If Dodd indeed chooses for HELP, Sen. Tim Johnson (D-SD) is next in line to chair the Banking committee. However, Johnson suffered a cerebral hemorrhage in Dec. 2006 and may not feel up to the job of taking on the banking industry. If he wants the job, majority leader Harry Reid said he can have it. However, if Johnson declines, next in line is Sen. Jack Reed (D-RI), one of the most liberal members of the Senate and someone who might well take on the banking industry.

Of course, Dodd also has the option of staying put at the Banking committee. If he does that, then next in line at HELP is Sen. Tom Harkin (D-IA). But to accept that chairmanship, Harkin would have to give up his chairmanship of the Agriculture Committee, something he would be hesitant to do given the importance of agriculture in his home state of Iowa. If he passes, the new HELP chairman would be Sen. Barbara Mikulski (D-MD), a feisty liberal from Maryland. So depending on what Dodd, Johnson, and Harkin do, we could have quite a different lineup in the Senate shortly.

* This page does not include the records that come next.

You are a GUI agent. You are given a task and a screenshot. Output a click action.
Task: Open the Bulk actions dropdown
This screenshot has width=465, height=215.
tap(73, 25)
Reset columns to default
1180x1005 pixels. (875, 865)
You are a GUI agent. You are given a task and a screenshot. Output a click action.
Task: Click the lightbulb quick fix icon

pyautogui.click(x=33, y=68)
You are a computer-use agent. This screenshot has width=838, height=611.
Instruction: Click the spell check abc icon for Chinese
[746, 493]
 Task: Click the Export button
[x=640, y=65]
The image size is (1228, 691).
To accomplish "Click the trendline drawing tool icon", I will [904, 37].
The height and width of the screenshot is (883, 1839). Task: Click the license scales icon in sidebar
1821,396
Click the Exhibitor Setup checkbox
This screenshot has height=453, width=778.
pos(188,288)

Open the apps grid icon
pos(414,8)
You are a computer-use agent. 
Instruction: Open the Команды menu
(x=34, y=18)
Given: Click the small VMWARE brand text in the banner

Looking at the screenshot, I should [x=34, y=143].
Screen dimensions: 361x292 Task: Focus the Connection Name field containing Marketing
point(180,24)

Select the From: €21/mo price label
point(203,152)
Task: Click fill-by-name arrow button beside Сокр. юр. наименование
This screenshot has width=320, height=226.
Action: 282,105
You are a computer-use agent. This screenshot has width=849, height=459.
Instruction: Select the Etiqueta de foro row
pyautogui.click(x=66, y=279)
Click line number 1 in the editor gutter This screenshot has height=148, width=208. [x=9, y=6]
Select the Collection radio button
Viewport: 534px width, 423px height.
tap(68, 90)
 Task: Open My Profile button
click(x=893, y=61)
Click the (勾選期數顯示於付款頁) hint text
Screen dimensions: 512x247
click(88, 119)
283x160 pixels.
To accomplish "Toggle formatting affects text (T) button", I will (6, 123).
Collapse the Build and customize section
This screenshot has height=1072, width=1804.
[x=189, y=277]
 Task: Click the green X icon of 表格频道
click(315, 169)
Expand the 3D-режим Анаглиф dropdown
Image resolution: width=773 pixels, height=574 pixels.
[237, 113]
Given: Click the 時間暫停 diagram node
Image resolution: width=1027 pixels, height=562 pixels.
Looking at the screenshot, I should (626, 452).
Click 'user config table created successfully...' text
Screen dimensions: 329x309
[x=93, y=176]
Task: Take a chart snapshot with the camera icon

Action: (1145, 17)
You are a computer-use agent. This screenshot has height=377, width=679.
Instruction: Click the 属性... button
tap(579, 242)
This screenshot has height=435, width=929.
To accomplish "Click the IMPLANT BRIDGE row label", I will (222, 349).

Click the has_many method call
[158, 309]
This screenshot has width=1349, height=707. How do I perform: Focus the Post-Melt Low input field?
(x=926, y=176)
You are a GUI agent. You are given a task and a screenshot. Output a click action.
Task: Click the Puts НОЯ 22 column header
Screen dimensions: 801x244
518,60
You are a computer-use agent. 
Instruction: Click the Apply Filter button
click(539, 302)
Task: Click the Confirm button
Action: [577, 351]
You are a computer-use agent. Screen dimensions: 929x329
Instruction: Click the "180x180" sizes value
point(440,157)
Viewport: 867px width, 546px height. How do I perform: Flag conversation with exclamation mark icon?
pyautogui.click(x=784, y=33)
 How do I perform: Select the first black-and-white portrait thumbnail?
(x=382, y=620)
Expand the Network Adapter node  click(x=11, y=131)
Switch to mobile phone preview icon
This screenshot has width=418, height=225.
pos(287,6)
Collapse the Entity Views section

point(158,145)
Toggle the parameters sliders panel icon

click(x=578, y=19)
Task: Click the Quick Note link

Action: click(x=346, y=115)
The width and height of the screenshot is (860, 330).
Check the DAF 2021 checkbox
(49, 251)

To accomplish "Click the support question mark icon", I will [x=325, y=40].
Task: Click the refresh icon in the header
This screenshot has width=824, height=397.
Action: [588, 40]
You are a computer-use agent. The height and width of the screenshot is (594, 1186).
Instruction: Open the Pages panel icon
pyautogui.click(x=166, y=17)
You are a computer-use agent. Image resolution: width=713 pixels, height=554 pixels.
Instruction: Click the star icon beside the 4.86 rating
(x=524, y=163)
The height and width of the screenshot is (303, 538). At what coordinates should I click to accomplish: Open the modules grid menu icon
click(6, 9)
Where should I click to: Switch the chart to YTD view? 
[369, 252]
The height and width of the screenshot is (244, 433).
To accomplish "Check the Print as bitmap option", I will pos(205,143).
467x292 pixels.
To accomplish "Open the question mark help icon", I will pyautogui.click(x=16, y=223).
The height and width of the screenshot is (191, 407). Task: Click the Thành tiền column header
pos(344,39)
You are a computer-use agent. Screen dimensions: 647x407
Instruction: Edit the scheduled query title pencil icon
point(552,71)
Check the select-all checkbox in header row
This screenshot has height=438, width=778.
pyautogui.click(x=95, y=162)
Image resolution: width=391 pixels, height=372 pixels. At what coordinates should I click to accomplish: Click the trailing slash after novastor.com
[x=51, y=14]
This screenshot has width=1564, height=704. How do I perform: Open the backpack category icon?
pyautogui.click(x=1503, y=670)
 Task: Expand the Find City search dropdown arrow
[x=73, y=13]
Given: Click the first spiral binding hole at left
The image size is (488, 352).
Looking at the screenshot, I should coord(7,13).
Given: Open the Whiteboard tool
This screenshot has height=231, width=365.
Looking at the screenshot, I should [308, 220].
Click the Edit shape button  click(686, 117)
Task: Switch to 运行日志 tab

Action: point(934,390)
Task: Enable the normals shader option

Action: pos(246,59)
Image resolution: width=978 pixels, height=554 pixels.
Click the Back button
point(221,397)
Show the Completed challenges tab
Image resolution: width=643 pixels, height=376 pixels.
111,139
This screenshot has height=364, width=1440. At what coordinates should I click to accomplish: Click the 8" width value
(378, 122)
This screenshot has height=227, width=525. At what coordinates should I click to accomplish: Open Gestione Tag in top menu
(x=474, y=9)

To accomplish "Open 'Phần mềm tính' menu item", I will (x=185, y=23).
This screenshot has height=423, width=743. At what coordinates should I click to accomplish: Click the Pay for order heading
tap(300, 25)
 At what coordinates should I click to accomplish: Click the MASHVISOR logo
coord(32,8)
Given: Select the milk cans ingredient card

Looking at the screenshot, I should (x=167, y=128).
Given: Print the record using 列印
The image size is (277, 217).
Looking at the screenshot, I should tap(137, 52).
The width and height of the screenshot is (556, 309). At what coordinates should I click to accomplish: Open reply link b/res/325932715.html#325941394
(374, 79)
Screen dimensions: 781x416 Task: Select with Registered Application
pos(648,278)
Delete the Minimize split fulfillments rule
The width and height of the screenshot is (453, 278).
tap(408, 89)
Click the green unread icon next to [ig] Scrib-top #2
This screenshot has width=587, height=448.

Melancon Running Against Vitter     Permalink

Rep. Charlie Melancon (D-LA), has announced that he is running for the Democratic nomination to take on Sen. David Vitter (R-LA), the only Republican ever elected to the Senate from Louisiana since direct election of senators began almost 100 years ago. He is also the only senator ever to appear on the D.C. Madam's list of frequent flyers. In most states, visiting prostitutes does not affect your political career for the better (see: Spitzer, Eliot), but Louisiana has a famous live and let live attitude. Still Melancon is a serious challenger. In the category of less serious (but much more fun) challengers, we have porn star Stormy Daniels, who is toying with the idea of running. She has no problem with Vitter's extracurricular activities, but is incensed by his hypocrisy in campaigning on family values but not applying them to his own life. She hasn't announced a formal candidacy yet (but she did set up an exploratory committee and is touring the state). She also hasn't said if she is a Democrat or a Republican. If her goal is to inflict maximum damage on Vitter, declaring as a Republican and forcing him into a primary that will get a lot of news coverage is clearly the way to go. There is little point in challenging Melancon, but who knows. As an aside, in the election to replace the recalled Gov. Gray Davis (D-CA) in 2003, another porn star, Mary Carey, came in 10th out of 135 candidates. But that was just a PR stunt. If Daniels runs, she is doing it for a clear political reason: to embarrass Vitter. If she somehow were elected, Louisiana would become the fourth state with two women senators (after Washington, California, and Maine).

Melancon will thus not run for his current House seat in LA-03. The district is R+12, which means that it is a virtual certainty that the Republicans will pick up the seat.

Douglas Bows Out of Gubernatorial Race in Vermont     Permalink

While the Democrats will probably lose LA-03, they will now probably win the governorship of Vermont, a reliably blue state, now that Gov. Jim Douglas (R-VT) has said that he will not run for a fifth two-year term. The Democrats have a very deep bench here and there could be a primary to determine who the nominee will be. The Republicans have almost no bench and have little chance of winning unless the Progressive Party puts up a very strong candidate and siphons off enough Democratic votes to prevent the Democrat from getting 50%, in which case the legislature elects the governor. But any Democratic candidate can counter this threat by moving to the left. That does no harm in Vermont. After all, one of the state's senators, Bernie Sanders, is an avowed Socialist.